─── Page text
Shortly after the guidance appeared, MedRxiv posted on April 3 a preprint of a study by physicians from the New York University School of Medicine (Chorin et al.) describing changes in QTc interval in 84 COVID-19 patients treated with HCQ + AZ. They reported that average QTc values increased on a daily basis, and 11% of patients developed new, severe CTc prolongation of >500 ms, “a known marker for high risk of malignant arrhythmia and sudden cardiac death.” They, therefore, concluded that baseline QTc values alone were not a reliable predictor of subsequent severe QTc prolongation and that QTc should be monitored constantly in COVID-19 patients receiving HCQ + AZ, especially in those with renal failure (a common complication of the disease).
──────
─── Dataset
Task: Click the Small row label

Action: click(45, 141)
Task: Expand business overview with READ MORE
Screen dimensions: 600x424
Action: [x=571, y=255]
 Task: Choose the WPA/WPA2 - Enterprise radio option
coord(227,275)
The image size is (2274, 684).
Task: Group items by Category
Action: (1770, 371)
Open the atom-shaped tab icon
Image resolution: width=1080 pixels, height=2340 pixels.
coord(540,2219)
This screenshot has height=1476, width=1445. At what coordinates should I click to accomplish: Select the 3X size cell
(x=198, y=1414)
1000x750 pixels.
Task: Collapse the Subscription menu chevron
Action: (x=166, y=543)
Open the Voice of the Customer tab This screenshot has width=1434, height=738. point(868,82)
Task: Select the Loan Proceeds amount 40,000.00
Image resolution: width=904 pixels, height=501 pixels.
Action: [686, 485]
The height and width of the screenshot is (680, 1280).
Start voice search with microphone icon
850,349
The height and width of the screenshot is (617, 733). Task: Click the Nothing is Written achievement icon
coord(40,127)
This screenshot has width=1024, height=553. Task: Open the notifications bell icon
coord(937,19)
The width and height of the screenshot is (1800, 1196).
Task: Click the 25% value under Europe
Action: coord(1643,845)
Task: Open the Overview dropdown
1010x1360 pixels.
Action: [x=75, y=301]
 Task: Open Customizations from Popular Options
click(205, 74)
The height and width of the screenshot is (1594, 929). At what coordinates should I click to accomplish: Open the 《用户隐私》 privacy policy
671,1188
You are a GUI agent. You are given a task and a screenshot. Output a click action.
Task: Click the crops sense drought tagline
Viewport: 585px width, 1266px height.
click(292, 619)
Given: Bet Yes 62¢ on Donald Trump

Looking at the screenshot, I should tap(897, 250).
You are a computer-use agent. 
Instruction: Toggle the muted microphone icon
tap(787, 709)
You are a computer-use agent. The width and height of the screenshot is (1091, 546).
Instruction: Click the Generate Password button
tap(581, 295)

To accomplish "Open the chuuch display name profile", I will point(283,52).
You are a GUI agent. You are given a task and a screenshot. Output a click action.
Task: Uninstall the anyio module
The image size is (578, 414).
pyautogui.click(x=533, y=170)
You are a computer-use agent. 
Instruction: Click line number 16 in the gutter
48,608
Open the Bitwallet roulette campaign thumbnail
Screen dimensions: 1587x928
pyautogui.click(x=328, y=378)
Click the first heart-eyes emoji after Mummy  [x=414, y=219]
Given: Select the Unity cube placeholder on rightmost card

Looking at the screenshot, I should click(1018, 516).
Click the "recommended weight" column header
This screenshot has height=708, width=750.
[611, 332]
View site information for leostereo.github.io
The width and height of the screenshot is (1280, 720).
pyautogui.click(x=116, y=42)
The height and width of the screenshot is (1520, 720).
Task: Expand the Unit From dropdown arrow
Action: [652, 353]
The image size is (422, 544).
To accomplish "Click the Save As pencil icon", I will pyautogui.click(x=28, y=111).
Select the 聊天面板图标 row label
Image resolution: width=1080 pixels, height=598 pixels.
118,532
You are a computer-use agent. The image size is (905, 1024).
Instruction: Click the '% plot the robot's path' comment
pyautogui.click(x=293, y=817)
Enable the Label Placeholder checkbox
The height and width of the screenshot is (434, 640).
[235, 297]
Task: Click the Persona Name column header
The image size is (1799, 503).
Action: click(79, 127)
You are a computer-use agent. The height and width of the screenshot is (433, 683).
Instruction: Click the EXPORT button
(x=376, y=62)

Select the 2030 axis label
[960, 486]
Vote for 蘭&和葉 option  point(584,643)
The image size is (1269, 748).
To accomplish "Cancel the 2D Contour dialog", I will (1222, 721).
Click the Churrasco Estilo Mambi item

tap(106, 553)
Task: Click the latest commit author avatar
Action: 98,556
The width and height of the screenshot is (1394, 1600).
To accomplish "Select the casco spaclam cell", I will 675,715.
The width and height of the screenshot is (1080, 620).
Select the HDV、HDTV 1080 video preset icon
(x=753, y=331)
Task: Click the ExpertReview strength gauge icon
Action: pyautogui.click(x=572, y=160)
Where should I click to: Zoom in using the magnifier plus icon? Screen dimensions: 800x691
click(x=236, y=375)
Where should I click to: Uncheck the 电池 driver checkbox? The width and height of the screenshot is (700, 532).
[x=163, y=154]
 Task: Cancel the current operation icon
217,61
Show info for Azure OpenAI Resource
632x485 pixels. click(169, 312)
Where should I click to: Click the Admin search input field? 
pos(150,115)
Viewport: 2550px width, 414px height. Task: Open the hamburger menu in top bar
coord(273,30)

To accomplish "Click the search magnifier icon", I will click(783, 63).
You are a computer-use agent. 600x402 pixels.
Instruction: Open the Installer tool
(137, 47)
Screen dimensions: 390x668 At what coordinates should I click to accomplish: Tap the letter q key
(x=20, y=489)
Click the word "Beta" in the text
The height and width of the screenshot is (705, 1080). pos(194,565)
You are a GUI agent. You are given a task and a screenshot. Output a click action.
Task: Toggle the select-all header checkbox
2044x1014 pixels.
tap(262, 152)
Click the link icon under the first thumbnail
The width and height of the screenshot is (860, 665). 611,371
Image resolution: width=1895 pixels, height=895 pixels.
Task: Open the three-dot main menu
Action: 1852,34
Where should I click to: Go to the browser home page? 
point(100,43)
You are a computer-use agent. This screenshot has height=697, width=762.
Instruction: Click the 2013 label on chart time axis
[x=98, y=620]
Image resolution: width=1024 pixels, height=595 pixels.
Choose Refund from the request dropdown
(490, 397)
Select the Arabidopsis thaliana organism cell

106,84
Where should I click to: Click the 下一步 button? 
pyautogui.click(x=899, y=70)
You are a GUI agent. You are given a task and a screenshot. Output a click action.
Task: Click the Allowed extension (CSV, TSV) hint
──────
» **Brief**: Write out, word for word, the part of the text on QTc prolongation that begins with "Shortly after the" and ends after "of the disease).".

» **Exercise answer**:
Shortly after the guidance appeared, MedRxiv posted on April 3 a preprint of a study by physicians from the New York University School of Medicine (Chorin et al.) describing changes in QTc interval in 84 COVID-19 patients treated with HCQ + AZ. They reported that average QTc values increased on a daily basis, and 11% of patients developed new, severe CTc prolongation of >500 ms, “a known marker for high risk of malignant arrhythmia and sudden cardiac death.” They, therefore, concluded that baseline QTc values alone were not a reliable predictor of subsequent severe QTc prolongation and that QTc should be monitored constantly in COVID-19 patients receiving HCQ + AZ, especially in those with renal failure (a common complication of the disease).